今回は、CodeKitとRollupを使って、import/export構文で書かれたモダンなJavaScriptファイルをバンドルする手順を解説しました。最初は設定が少し難しく感じるかもしれませんが、一度設定してしまえば、ファイル分割による開発効率と、バンドルによるパフォーマンス向上の両方を実現できます。ぜひ挑戦してみてください。

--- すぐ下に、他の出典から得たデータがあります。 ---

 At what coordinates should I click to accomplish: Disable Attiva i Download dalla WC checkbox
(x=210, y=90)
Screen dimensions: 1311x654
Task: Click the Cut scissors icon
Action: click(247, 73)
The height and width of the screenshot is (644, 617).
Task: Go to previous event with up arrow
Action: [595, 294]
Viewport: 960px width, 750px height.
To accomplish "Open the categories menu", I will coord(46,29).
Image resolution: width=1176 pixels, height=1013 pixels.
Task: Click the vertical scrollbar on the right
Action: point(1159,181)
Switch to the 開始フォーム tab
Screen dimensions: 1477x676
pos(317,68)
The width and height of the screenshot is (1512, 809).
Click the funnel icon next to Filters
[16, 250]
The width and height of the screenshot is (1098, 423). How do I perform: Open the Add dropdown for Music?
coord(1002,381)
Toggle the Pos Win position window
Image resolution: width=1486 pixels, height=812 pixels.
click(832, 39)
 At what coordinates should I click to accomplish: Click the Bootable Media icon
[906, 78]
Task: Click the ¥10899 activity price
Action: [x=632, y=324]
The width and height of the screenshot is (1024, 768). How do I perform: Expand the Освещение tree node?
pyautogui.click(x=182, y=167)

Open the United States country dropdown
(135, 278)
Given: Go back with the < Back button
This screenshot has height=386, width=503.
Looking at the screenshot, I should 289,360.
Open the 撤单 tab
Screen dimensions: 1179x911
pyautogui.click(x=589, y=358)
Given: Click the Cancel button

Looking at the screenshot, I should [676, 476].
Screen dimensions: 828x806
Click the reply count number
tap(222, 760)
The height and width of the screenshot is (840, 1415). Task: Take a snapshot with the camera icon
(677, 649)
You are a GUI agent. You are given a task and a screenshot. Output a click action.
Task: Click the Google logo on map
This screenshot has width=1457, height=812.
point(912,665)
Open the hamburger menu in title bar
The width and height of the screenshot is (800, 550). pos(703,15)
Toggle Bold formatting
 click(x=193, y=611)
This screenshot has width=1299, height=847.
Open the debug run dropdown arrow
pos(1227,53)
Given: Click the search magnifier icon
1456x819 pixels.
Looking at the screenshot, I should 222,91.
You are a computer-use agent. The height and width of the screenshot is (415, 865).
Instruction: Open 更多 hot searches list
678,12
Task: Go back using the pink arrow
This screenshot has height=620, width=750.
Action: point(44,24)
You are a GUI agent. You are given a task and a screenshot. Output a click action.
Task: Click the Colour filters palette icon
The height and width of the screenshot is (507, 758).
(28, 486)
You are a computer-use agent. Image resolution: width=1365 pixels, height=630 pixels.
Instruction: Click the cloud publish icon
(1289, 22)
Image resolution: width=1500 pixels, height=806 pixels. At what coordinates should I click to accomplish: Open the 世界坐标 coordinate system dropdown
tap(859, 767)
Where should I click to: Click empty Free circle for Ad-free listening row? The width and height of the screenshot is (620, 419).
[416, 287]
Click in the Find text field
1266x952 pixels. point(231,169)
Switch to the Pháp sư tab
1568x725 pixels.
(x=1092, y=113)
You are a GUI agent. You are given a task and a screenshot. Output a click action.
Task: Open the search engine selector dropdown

参考サイト:CodeKit Help | Rollup


よくある質問(FAQ)

Q1. なぜJavaScriptファイルをバンドル(一つにまとめる)必要があるのですか?

A1. ブラウザがWebサイトを表示する際、ファイルごとに通信(リクエスト)が発生します。JavaScriptファイルが何十個もあると、それだけ通信回数が増え、ページの表示速度が遅くなる原因になります。ファイルを一つにバンドル(結合)することで、この通信回数を最小限に抑え、Webサイトのパフォーマンスを向上させることができます。

Q2. 記事に出てきた「Rollup」とは何ですか?

A2. Rollupは、「モジュールバンドラ」と呼ばれるツールの一つです。importexportを使って分割された複数のJavaScriptファイルを解析し、それらを一つのファイルにまとめる役割を果たします。CodeKitは、このRollupの機能を内部に搭載しており、私たちは難しいコマンド操作なしでバンドル機能を利用できます。

Q3. バンドル形式の「IIFE」とは何ですか?

A3. IIFE(イーフィー)は「Immediately Invoked Function Expression」の略で、「即時実行関数」と呼ばれるJavaScriptの記述パターンです。import/exportなどのES6モジュール構文は、そのままでは古いブラウザで動作しません。IIFE形式で出力することで、モジュール構文を対応ブラウザで実行可能な形式に変換し、意図しないグローバル変数の汚染を防ぐ効果があります。